Lymphedema and COVID-19

By: Lindsay Davey, MScPT, MSc, CDT
March 29, 2020
Editors: Ryan Davey, PhD and Lindsay Davey, MScPT, MSc, CDT

Lymphedema and COVID-19 – Risk

Lymphedema is not expected to increase your risk for COVID-19 infection – having lymphedema should neither increase your susceptibility to COVID-19 infection, nor increase the severity of COVID-19 symptoms.

Generally speaking, COVID-19 complications tend to arise in people whose lung function is impaired, or in people who have a compromised immune system, and neither of which are commonly associated with primary or secondary lymphedema per se. While normal immune function can become impaired in lymphedematous limbs, this is a local immune dysfunction rather than a systemic one (whole body). Localized immune suppression increases the risk of local skin infection (cellulitis) but does not increase the risk of COVID-19 infection which targets the upper respiratory tract. Lymphedema is also not typically associated with an impairment in lung function, although in very rare cases of primary (hereditary) lymphedema, lung issues are possible – if this were the case for you, you are most likely already aware of it.

You may be at increased risk of the severe form COVID-19 infection if you have other chronic conditions such as: cardiovascular disease, chronic respiratory disease, diabetes, or if you have a weakened immune system due to medications or treatment related to cancer (recent or on-going chemotherapy, for example).

Lymphedema COVID-19 – Management

For those who wear compression garments that cover the hand or wrist, keeping the garment free of contamination can be a challenge. To help, consider wearing a disposable glove over your compression glove when you are out and about. When you arrive at your destination wash both hands with your disposable glove still on to ensure that your non-gloved hand is clean, before removing and tossing out the disposable glove.

An important component of lymphedema management is exercise. Due to social distancing and self-isolation efforts your exercise routines may have changed. We recommend setting up a basic home exercise program to maintain cardiovascular fitness and lymphatic pumping.


Even though we are not currently available for in-clinic visits due to our COVID-19 related closure, we are available to help you with your self-management (self-massage techniques, home exercise programming,etc) by video call if you need support.


  1. Maru Diaz Maru Diaz says:

    Thank you very much of your information.

    I had breast cancer and I suffer from lymph-edema.
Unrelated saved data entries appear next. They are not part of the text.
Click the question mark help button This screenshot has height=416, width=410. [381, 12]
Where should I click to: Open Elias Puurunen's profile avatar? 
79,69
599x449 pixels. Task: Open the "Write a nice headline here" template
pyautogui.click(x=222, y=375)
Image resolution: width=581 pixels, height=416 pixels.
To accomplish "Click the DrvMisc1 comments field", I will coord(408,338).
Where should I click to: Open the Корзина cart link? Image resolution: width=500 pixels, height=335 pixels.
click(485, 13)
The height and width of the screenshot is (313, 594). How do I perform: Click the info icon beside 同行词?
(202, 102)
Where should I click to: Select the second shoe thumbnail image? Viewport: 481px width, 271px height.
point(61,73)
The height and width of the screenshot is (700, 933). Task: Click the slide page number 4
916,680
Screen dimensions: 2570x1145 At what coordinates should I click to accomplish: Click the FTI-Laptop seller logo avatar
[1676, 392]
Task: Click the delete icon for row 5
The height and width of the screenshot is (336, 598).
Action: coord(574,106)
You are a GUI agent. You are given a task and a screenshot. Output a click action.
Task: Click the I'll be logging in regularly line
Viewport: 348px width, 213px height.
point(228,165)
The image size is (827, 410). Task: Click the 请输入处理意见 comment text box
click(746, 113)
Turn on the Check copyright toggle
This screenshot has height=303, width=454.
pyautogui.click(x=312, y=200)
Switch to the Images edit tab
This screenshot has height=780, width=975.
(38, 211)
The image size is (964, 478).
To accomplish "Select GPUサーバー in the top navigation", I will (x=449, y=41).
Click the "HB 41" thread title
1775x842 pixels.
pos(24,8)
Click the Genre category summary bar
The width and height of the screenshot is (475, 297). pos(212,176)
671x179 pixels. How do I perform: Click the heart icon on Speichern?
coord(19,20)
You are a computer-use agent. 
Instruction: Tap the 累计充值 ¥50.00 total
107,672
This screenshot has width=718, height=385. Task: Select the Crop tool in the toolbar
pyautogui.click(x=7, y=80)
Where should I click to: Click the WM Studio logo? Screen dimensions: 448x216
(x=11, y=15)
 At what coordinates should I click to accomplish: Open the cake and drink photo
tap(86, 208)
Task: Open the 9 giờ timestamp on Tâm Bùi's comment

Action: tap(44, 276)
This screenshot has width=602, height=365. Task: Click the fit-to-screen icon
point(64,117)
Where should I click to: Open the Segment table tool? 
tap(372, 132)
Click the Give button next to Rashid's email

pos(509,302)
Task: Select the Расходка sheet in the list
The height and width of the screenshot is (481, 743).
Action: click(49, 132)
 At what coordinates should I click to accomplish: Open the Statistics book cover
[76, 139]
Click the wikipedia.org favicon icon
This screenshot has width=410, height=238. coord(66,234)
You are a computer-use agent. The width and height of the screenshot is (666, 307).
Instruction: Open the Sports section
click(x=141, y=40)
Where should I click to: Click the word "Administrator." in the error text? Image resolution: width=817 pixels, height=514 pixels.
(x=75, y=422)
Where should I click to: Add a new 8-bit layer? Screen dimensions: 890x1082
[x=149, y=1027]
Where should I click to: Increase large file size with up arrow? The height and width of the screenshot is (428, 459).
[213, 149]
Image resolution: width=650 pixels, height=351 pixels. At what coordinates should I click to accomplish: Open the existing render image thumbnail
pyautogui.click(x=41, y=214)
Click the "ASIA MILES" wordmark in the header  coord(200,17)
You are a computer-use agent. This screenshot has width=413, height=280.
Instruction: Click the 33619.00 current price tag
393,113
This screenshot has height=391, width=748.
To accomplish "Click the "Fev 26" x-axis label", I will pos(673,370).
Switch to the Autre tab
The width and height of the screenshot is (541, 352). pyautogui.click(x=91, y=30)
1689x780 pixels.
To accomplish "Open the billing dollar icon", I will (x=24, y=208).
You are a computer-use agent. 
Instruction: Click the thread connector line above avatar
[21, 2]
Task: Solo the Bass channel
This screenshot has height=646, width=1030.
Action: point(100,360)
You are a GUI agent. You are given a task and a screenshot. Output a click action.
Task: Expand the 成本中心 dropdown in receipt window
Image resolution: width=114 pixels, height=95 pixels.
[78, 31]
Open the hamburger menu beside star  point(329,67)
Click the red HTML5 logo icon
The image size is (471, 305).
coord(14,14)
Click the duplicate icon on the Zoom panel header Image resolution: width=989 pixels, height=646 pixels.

    My Lymphocytes and Neutrophils are always at the minimum range. Am I at risk of the corona virus?

    • Hi Maru,

      If you are on the low end of the normal range then you probably don’t have any special risk of severe infection. The risk would be greater for someone who is on immunosuppressant drugs or chemotherapy who fall well below the normal range. Best wishes! Ryan

  2. Barbara Wehrspann Barbara Wehrspann says:

    I was worried lymphedema is an underlying condition until
    I read this article. You are so helpful. Thank you very much.

  3. mary mary says:

    should I require a covid-19 shot in the rear instead of my affected arms due to mild lymphedema…and will they be allowed to give it in my rear…age 74…breast cancer survivor with mild lymphedema in both my arms

    • Hello Mary!
      This is a valid question indeed. I’m happy to say, that with mild lymphedema, there should be no issue with you obtaining the COVID-19 vaccination in your arm. Similar to the flu shot, the local reaction to the arm should be minimal, and should not elicit any worsening of your arm swelling. The issue with injections (and I.V.’s, or blood draws, etc) is the break of the skin in the area local to where the needle is inserted, and thus, if sterile technique is used by the nurse providing the vaccine, there should not be any issue in receiving it in either arm. You could always apply polysporin or another anti-microbial ointment at the site of the injection to further lessen the risk of any infection at this small break in the skin, but again, if you have received the flu vaccine without issue in the past, there should be no difference here. You can always speak to your physician, or do mention it to whoever is administering the vaccine, to make sure they’re aware of your lymphedema and if an alternate site is an option, you may wish to do so at the time. Best wishes to you Mary! Lindsay Davey

  4. Barb Barb says:

    Further to the vaccine.   What should I do if there is a localized or regional inflammatory response?   Cool compresses?   Gentle massage around the site? (rather than on it?)

    • Hello Barb,
      I would say that yes, a cool compress on the area in the upper arm if it’s inflamed, is a good idea. If you are doing lymphatic massage, I don’t see any reason why you couldn’t continue per your usual strokes, however, if it’s tender in the area which it very well may be, then yes, you could simply adjust to ‘go around’ the area of the vaccination, until things settle down. I hope that helps!